Continental Airlines-vluchten van de Amerikaanse oostkust naar Europa moeten
vanwege sterke tegenwind steeds vaker tankstops maken in Canada en IJsland.
De Boeing 757-toestellen van de luchtvaartmaatschappij hebben normaal genoeg
kerosine aan boord om de overtocht te maken, maar door de sterke tegenwind
raakt de brandstof sneller op, waardoor Continental-vluchten nu een omweg
moet maken via Canada of IJsland.
Dat schrijft The Wall Street Journal woensdag.
Goedkoper
Continental Airlines zet tegenwoordig Boeings 757 in op transatlantische
vluchten, omdat vliegen met dit type dat goedkoper is. De toestellen hebben
minder personeel aan boord, en omdat ze kleiner zijn, rendeert het eerder om
een bestemming aan te doen.
De maximum reikwijdte van de 757 is echter slechts 4100 nautische mijlen (7593
km).
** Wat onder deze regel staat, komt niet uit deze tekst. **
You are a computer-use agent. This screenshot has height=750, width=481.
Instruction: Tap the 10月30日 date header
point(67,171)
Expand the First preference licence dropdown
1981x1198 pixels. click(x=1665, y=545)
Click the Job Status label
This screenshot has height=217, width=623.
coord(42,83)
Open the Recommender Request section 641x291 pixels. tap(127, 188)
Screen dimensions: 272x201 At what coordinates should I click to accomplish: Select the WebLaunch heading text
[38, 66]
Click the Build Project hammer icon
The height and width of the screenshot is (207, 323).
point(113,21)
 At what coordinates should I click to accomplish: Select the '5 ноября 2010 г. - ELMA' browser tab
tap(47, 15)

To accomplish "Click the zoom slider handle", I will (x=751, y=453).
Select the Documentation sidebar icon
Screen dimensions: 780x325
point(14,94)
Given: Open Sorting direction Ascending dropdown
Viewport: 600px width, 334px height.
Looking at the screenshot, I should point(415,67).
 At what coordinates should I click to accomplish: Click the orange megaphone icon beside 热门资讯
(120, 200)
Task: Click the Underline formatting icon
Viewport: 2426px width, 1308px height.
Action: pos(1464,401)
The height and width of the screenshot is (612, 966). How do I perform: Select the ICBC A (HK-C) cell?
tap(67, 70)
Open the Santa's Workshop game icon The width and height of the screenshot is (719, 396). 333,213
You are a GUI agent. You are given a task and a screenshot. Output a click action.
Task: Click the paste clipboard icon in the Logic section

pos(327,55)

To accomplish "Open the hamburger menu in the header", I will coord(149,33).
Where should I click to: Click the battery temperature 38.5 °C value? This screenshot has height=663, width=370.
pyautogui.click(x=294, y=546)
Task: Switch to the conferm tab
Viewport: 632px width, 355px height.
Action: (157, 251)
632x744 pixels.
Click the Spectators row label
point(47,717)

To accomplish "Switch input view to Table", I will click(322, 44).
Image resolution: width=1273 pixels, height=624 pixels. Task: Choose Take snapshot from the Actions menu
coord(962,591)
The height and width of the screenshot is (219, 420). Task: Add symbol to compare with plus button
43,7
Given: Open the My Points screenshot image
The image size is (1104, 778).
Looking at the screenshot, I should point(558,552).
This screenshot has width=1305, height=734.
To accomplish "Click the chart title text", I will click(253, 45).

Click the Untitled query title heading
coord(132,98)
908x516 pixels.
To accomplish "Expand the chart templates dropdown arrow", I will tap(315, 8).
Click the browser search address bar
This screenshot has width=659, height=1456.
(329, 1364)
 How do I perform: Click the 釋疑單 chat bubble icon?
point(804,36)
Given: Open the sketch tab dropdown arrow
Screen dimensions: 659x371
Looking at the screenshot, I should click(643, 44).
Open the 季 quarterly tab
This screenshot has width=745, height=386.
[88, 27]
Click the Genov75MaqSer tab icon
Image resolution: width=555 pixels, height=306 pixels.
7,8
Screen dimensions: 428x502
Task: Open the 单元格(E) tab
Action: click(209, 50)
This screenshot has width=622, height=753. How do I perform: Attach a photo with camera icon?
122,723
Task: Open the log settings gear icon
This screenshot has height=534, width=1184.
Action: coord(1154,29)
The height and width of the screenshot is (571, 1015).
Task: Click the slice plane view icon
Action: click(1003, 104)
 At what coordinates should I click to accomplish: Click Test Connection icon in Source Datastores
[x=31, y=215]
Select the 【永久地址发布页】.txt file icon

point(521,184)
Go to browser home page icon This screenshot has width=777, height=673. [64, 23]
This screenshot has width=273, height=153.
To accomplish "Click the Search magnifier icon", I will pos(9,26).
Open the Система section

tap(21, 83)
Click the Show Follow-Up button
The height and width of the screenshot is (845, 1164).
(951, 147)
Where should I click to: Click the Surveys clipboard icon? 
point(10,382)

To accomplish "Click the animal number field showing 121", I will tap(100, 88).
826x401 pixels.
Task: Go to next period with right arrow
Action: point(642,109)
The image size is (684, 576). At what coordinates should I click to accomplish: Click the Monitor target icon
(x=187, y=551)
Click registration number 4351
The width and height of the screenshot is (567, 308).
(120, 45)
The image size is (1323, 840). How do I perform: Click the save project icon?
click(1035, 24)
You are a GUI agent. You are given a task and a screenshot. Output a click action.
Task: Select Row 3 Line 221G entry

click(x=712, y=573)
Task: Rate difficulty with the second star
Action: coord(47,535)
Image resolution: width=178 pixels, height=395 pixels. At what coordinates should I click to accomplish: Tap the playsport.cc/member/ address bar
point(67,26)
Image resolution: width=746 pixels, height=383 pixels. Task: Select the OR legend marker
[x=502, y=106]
Aangezien bestemmingen als Amsterdam, Frankfurt en Parijs op meer dan
3800 nautische mijlen vliegen van vliegveld Newark nabij New York liggen, is
de marge krap.
De brandstoftekorten, veroorzaakt door de dit jaar uitzonderlijke sterke
tegenwind boven de Atlantische oceaan, leveren weliswaar geen gevaar, maar
dankzij de tankstop wel veel vertraging op. Reizigers missen hun aansluiting
en belanden in hotels.
In december moesten 43 van de 1100 transatlantische vluchten een tussenlanding
maken, waaronder een vlucht naar Amsterdam. Normaal zijn dat er slechts 12
per maand.
KLM vliegt niet met vliegtuigen van dit type. Of KLM wel last heeft van de
sterke winden boven de Oceaan, is niet duidelijk. De luchtvaartmaatschappij
was woensdagochtend onbereikbaar voor commentaar.